The key to understanding why array access is O(1) is understanding that they have a known length. In a language like C, we can guarantee this by allocating a sequential block of memory. Since it’s sequential in memory, we can use pointer arithmetic for direct addressing and thus direct access. An array object would follow a similar principle with its internal organization though the implementation might be more complex. Since all we are doing is some addition, an operation that takes O(1) time, we have an operation that over all takes O(1) time. This addition is also why in C and C++ at least, all items in an array need to be the same type. They all are required to occupy the same number of bytes for this pointer arithmetic to work.

Contrast this to a singly linked list where we have a defined beginning of the list and then we add on to that list by having a pointer or reference address point to the next node in the list. Each node contains two things, a pointer to the next node in the list and a data item. Since you can’t go back, each time you want an item from the list, even if you know exactly where it is, you need to traverse the whole list up to that item. Thus, we wind up with O(n/2) for average case access and O(n) for worst case. We can mitigate this some by doing a doubly linked list with a tail pointer as well as a head pointer but we still are limited to a form of sequential, rather than truly random, access. We set the last pointer to null to essentially tell the computer the same thing we are telling it when we give in the size of an array.

Because the index n of an array points to the n+1^th element in the array (using zero-based indexing). Some simple math allows you to calculate the exact position of the desired element in O(1).

Further Reading
Java Arrays

Simple answer:

Because you can calculate 453 + 6 in O(1) time too.

Lets write some code and look at it more closely.

#include <stdio.h>
#include <stdlib.h>

int main(int argc, char **argv) {
  int index = atoi(argv[1]);
  int a[10];
  for(int i = 0; i < 10; i++) { a[i] = 42 + i; }

  printf("foo!n");
  int val = a[index];
  printf("%dn",val);
  return 0;
}

Running this through gcc -S we can get the assembly for it and look at that more closely.

The reason that foo is in there, is so that I can quickly spot the spot between the two printfs.

    leaq    L_.str(%rip), %rdi
    movb    $0, %al
    callq   _printf
    leaq    L_.str1(%rip), %rdi
    movslq  -28(%rbp), %rcx
    movl    -80(%rbp,%rcx,4), %edx
    movl    %edx, -88(%rbp)
    movl    -88(%rbp), %esi
    movl    %eax, -92(%rbp)         ## 4-byte Spill
    movb    $0, %al
    callq   _printf

_{Disclaimer: I’m not an assembly guy – its been decades since I worked with MIPS, and have never done more than glance at intel.

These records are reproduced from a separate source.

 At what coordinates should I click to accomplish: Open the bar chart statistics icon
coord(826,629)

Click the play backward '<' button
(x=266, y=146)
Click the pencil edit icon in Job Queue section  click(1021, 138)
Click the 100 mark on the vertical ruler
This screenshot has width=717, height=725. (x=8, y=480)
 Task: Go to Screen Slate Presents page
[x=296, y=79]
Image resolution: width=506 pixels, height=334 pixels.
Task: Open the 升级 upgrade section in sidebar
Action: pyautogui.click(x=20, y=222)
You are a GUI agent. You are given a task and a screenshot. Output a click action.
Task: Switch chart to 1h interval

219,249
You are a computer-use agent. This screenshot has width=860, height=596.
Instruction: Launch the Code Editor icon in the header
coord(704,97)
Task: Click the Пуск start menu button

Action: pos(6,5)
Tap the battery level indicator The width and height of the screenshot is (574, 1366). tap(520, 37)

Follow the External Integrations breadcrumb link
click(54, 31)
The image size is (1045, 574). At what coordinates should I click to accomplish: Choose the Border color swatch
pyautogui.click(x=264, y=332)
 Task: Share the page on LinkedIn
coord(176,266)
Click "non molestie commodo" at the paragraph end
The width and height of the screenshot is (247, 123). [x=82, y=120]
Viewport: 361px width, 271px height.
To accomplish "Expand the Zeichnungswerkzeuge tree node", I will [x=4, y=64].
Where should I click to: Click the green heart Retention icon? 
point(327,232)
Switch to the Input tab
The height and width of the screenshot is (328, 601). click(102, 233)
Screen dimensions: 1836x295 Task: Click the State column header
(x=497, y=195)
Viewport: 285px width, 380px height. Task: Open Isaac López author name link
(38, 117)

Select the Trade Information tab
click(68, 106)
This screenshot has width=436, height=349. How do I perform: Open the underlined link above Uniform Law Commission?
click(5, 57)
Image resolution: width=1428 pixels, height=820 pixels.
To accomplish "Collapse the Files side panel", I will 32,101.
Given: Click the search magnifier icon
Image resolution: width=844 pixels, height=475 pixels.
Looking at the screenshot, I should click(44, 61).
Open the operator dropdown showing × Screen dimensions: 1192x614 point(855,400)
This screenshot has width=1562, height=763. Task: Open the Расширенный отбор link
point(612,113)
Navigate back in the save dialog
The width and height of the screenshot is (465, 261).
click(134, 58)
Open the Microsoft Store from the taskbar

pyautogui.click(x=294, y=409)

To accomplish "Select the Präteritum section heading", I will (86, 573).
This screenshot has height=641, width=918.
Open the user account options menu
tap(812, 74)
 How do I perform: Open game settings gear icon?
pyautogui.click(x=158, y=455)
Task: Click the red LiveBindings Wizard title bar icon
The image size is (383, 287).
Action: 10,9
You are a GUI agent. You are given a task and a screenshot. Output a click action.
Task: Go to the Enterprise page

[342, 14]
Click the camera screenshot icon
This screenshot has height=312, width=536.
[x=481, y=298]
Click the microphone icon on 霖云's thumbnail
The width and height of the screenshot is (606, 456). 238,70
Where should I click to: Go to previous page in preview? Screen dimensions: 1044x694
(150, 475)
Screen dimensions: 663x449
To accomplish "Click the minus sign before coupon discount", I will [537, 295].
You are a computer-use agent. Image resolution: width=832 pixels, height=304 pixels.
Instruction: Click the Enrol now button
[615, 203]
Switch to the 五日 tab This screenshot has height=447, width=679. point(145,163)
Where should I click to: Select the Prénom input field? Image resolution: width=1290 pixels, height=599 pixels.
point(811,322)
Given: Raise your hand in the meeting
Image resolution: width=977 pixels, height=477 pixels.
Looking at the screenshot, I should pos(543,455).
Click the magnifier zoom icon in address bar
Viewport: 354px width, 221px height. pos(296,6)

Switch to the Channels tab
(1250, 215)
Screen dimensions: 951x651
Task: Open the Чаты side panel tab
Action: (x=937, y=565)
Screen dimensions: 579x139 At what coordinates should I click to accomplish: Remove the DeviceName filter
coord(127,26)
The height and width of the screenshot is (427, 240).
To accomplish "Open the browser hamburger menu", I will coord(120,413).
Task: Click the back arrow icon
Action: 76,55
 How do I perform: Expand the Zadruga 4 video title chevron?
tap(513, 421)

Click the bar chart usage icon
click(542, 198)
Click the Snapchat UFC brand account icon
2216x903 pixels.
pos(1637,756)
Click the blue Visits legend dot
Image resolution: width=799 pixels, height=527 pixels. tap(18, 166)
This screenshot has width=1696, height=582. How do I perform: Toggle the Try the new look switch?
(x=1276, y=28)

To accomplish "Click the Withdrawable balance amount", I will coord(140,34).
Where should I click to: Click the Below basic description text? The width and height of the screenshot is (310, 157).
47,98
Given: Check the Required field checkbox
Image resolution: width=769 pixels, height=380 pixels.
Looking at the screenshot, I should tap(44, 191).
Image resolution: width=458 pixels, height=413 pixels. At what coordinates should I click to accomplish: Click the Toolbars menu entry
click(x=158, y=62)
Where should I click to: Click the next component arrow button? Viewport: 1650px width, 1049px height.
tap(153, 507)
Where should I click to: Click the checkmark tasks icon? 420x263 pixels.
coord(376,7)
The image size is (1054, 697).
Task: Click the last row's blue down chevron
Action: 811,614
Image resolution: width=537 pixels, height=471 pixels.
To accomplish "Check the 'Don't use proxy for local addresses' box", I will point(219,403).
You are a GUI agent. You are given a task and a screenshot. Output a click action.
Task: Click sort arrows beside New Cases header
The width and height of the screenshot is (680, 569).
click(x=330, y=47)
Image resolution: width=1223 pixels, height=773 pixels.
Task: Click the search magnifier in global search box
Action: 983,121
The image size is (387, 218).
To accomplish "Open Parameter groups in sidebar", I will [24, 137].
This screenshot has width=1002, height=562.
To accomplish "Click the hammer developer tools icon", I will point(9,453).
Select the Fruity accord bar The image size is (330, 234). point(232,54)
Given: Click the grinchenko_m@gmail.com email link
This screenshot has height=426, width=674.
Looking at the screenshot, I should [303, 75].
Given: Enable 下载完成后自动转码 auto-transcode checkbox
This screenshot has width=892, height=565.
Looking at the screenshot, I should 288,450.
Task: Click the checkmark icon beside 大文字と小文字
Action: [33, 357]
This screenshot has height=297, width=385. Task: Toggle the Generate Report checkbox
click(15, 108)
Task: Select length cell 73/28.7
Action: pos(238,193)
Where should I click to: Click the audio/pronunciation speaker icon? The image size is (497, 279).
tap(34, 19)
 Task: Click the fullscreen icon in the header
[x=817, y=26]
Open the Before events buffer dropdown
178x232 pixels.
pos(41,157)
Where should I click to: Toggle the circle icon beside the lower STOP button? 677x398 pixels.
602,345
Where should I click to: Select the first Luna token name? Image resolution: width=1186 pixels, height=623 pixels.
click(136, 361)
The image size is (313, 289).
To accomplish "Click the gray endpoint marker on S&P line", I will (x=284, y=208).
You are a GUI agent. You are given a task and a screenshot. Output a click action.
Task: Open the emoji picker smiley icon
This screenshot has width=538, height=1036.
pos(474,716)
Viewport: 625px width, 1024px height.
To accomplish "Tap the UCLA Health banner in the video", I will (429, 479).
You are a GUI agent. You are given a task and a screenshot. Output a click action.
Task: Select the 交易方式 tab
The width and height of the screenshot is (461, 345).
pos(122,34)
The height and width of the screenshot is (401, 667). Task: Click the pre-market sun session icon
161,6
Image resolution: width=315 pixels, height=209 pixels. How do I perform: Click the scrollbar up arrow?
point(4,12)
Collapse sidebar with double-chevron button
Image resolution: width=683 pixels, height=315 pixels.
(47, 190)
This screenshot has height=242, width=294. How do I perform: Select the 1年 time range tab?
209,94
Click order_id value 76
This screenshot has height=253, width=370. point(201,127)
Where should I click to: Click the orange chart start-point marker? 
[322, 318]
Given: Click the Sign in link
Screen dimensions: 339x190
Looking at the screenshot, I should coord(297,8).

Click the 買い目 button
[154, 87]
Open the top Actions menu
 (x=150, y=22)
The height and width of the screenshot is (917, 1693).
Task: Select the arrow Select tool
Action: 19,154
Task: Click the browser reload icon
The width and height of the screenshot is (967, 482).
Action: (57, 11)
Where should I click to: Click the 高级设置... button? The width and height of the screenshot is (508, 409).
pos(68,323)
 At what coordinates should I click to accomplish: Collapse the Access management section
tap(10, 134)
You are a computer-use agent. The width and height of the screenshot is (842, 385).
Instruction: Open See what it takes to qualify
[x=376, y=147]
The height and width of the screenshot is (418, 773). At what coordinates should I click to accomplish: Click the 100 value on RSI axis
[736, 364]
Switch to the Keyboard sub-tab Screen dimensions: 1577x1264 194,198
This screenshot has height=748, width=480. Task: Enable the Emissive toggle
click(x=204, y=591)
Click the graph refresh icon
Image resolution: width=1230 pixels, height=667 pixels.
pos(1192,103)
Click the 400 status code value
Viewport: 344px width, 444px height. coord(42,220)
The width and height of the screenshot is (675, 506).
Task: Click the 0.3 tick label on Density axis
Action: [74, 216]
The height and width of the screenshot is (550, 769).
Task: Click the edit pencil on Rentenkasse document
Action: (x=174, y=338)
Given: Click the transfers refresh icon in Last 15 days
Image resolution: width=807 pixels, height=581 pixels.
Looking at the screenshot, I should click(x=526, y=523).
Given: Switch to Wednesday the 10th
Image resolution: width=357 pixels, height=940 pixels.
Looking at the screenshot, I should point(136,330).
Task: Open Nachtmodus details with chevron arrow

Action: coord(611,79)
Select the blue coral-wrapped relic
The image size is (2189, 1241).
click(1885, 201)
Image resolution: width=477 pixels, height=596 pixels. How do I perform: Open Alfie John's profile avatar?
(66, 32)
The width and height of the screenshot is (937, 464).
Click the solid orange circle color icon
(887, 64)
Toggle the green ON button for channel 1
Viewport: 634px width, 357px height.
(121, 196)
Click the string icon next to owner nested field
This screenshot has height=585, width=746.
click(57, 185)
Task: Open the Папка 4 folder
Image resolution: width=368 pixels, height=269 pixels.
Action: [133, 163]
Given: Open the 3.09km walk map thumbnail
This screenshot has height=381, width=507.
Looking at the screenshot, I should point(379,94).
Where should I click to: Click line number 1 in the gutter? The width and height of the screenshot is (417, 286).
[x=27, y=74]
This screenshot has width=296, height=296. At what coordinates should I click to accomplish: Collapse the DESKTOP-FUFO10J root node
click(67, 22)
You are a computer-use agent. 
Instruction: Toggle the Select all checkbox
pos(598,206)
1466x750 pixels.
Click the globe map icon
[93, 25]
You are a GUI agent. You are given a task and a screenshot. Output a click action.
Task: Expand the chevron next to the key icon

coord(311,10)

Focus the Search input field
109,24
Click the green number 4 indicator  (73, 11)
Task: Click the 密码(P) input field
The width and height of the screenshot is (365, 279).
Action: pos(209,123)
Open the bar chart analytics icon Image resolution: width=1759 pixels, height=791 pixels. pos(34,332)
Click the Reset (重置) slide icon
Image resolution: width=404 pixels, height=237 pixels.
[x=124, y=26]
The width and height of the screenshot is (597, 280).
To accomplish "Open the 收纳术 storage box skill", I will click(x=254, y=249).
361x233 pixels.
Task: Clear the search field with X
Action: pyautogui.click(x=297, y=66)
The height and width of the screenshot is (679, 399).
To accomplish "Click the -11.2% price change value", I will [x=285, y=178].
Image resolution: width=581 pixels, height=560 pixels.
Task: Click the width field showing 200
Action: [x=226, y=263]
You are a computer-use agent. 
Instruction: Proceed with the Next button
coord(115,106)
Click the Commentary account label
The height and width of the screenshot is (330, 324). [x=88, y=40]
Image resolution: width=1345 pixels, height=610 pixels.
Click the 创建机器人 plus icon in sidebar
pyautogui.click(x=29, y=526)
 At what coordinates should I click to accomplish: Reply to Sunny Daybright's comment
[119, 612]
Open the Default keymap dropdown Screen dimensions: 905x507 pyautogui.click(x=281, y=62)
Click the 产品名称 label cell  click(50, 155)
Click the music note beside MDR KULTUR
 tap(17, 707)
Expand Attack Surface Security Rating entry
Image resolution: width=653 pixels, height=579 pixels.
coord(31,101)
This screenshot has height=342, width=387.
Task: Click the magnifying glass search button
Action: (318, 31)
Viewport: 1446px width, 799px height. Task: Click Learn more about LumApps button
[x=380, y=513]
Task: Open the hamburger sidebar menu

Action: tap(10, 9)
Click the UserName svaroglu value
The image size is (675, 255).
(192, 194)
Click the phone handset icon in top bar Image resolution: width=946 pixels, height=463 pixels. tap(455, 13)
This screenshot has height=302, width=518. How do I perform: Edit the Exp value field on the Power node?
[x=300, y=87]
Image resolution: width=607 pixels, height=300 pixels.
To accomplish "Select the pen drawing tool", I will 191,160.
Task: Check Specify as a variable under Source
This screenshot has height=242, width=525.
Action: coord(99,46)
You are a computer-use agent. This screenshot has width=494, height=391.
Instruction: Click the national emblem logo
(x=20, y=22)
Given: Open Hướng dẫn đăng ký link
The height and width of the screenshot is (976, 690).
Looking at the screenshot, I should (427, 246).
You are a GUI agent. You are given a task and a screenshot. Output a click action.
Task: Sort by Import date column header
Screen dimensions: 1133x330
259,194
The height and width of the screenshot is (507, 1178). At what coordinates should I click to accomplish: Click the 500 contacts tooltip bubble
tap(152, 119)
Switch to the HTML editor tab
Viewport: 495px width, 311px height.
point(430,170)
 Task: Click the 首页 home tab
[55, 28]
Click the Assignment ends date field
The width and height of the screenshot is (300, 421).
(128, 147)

I may have this wrong. This may be different on your system, because I didn’t actually run gcc, but rather clang.}

After the first printf is done, it starts out by loading the address of the format for str1 ("%dn). From a bit above that I didn’t include, -28(%rbp) is the result from the atoi call. I have this to avoid the system trying to optimize it all out (because it will do that). And it does some other moving around things too.

However, there is no loop there. Its done in a constant number of instructions no matter what index you are looking for. This is the definition of O(1).

Lets look at an earlier part – the population of the array.

        movl    $0, -84(%rbp)
LBB0_1:                                 ## =>This Inner Loop Header: Depth=1
        cmpl    $10, -84(%rbp)
        jge     LBB0_4
## BB#2:                                ##   in Loop: Header=BB0_1 Depth=1
        movl    -84(%rbp), %eax
        addl    $42, %eax
        movslq  -84(%rbp), %rcx
        movl    %eax, -80(%rbp,%rcx,4)
## BB#3:                                ##   in Loop: Header=BB0_1 Depth=1
        movl    -84(%rbp), %eax
        addl    $1, %eax
        movl    %eax, -84(%rbp)
        jmp     LBB0_1
LBB0_4:
        leaq    L_.str(%rip), %rdi
        movb    $0, %al
        callq   _printf

And hear you can see the loop which populates the array. There is a compare, a jump if greater than down to a label, stuff, and the jump back to the head after incrementing 1.

The number of times this will run is dependent on the size of the array (in this case 10). There is only one loop which iterates over all of the indexes. That is O(N).

Now, if this was a linked list rather than array, you would have to walk the linked list in order to find the n^th element. Then going to the n^th element would also be O(N). There are ways to make accessing a particular element of a linked list faster by using other data structures – but its still not O(1).